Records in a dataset
==========

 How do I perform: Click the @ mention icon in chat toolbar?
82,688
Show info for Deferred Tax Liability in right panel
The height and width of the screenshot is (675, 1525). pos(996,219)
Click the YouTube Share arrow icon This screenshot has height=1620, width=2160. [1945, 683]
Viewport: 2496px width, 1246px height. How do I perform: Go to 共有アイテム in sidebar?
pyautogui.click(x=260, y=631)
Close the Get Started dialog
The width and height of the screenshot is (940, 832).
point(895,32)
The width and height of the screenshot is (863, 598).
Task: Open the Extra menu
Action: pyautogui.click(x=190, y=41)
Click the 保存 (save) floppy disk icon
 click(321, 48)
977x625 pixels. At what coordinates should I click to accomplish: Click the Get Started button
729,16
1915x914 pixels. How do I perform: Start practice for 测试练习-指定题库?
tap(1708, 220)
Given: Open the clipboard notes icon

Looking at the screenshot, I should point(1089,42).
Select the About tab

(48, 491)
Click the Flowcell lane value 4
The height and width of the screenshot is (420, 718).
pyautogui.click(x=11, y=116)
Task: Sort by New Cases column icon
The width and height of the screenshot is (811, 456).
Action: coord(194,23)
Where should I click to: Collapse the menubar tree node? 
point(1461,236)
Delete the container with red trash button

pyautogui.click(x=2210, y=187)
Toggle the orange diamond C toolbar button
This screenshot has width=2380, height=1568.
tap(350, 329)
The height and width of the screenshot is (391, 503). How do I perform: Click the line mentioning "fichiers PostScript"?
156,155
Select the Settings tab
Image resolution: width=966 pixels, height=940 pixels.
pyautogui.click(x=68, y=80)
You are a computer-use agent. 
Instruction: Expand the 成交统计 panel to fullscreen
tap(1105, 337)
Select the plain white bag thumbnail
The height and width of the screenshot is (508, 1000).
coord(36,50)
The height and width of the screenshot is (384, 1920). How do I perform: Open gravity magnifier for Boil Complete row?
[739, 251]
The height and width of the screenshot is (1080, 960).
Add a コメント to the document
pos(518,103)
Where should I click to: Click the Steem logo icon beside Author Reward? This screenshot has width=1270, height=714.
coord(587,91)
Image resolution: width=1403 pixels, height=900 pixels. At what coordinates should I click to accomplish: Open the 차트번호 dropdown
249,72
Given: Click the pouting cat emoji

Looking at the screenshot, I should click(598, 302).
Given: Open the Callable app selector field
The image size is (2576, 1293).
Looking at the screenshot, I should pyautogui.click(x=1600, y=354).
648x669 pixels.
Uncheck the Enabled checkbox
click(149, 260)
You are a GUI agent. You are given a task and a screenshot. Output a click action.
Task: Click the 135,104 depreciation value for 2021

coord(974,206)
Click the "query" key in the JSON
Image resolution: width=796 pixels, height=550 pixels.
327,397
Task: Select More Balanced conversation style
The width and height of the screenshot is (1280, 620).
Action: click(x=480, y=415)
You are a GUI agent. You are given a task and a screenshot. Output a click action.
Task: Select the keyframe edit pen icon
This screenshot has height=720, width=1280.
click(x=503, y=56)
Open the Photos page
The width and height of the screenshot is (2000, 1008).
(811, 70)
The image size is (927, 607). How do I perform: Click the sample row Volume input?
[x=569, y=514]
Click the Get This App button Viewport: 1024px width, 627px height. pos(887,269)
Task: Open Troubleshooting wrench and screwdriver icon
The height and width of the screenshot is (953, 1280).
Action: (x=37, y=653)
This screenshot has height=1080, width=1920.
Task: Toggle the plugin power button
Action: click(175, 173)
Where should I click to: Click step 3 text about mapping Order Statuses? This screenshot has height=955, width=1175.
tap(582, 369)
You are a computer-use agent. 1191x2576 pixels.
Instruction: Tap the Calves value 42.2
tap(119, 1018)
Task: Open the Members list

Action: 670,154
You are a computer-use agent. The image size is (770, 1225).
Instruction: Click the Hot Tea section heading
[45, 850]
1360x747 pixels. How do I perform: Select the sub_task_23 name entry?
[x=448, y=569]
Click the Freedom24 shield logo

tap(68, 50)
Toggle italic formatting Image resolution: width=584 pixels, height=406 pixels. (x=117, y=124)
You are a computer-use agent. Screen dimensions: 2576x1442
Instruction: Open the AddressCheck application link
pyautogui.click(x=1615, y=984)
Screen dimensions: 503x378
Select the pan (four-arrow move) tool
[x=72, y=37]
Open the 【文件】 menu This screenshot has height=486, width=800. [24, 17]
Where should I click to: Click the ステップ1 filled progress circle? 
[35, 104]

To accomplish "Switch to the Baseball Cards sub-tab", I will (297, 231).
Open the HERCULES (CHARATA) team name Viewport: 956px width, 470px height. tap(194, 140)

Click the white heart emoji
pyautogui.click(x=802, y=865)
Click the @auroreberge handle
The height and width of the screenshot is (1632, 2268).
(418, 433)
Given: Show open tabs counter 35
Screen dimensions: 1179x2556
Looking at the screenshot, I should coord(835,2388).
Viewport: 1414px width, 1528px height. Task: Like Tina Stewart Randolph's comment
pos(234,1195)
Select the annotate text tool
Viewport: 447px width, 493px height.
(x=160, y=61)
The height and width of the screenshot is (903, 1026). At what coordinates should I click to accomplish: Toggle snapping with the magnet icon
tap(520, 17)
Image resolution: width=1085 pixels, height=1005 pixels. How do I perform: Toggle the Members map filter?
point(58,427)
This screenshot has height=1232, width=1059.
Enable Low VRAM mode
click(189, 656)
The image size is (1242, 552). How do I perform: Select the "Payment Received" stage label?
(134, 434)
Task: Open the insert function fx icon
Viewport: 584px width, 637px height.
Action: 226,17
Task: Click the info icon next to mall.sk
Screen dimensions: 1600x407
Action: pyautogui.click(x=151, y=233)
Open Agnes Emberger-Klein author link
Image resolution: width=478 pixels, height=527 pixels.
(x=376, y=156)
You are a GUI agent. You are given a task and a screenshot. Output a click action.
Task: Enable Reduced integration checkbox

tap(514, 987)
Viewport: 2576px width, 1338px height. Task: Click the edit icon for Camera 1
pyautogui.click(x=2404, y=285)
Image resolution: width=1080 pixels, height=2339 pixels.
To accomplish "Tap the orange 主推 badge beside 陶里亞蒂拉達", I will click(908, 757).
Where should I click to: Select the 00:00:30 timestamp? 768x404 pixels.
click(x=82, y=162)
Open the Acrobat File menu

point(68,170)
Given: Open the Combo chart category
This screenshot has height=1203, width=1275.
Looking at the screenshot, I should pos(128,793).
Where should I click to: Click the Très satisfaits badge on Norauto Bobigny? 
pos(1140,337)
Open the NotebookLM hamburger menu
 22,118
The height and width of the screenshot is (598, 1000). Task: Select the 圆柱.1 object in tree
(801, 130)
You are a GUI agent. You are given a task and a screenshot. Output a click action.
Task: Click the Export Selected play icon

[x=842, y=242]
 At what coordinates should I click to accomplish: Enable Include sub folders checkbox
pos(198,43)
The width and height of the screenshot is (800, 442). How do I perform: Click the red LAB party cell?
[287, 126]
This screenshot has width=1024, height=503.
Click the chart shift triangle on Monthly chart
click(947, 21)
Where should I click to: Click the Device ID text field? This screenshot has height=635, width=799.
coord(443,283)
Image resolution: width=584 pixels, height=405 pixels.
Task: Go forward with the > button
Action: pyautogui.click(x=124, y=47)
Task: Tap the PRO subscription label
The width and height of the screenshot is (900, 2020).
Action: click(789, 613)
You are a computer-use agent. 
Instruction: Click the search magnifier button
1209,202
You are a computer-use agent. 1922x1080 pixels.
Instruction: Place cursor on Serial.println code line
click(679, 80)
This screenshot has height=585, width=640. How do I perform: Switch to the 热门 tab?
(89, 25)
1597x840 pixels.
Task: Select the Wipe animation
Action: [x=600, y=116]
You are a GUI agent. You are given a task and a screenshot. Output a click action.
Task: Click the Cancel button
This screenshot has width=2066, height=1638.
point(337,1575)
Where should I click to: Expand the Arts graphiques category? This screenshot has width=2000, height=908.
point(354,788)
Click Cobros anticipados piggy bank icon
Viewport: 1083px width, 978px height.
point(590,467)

==========

* **WHAT IS NEEDED**: Copy every line of the data above that contains the string "will". Treat uppercase and lowercase as different.

* **RESPONSE TO THIS TASK**:
To accomplish "Switch to the Baseball Cards sub-tab", I will (297, 231).
To accomplish "Tap the orange 主推 badge beside 陶里亞蒂拉達", I will click(908, 757).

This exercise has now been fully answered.